* What you have to do *
Set down exactly the stretch of lines below that opens at the line containing "Click the 5" and continues through the last line of the entries, and nothing else.

Collected data entries
--- START ---

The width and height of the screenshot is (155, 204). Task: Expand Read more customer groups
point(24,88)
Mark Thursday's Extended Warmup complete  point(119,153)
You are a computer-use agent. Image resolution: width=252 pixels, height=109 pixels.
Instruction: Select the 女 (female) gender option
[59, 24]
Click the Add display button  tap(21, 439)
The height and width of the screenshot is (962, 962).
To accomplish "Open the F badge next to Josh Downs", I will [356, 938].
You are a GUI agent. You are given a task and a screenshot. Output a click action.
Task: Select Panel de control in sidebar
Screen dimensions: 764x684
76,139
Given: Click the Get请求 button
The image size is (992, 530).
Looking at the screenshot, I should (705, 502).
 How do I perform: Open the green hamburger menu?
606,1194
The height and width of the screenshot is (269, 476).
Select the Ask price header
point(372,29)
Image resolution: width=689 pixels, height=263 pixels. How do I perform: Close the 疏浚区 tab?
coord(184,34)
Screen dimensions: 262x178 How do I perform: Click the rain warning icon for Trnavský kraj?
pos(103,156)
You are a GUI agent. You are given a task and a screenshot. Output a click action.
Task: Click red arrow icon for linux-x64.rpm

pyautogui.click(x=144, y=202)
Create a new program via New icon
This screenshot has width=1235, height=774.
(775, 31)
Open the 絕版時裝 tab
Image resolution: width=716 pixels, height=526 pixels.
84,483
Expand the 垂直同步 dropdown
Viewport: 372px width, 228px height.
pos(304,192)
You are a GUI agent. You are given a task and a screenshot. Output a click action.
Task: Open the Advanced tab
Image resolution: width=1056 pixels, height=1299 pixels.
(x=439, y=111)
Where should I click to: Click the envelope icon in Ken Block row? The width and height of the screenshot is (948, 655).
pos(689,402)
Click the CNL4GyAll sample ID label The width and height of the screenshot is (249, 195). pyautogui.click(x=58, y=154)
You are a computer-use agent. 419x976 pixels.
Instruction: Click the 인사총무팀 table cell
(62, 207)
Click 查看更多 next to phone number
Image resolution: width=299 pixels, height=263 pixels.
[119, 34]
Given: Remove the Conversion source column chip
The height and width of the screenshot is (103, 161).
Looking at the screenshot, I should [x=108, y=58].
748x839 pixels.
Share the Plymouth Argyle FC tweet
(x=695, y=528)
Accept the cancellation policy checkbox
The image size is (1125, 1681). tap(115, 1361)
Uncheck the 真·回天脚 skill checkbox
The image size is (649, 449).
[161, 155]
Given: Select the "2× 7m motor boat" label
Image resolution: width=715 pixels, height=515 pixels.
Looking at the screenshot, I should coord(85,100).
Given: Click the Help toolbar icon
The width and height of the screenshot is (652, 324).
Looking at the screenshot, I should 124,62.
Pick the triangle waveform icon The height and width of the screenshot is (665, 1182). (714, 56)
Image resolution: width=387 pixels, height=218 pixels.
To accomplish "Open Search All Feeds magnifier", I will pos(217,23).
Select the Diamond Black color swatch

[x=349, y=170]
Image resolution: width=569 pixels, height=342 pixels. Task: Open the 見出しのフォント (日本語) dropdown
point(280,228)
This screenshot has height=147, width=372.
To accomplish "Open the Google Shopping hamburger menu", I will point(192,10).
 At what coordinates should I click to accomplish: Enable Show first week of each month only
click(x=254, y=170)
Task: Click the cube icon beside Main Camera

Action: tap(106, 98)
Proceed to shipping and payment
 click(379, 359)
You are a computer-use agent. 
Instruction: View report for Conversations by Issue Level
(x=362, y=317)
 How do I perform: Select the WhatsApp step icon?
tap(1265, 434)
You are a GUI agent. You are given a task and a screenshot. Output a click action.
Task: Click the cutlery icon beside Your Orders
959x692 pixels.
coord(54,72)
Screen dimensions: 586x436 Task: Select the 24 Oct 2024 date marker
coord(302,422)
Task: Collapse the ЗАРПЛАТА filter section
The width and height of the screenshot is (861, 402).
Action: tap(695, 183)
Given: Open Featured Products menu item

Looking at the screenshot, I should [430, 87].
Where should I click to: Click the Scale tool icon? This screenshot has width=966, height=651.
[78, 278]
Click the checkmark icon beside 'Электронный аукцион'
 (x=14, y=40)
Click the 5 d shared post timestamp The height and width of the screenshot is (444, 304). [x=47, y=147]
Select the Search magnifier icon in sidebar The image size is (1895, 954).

--- END ---

* Finished exercise *
Click the 5 d shared post timestamp The height and width of the screenshot is (444, 304). [x=47, y=147]
Select the Search magnifier icon in sidebar The image size is (1895, 954).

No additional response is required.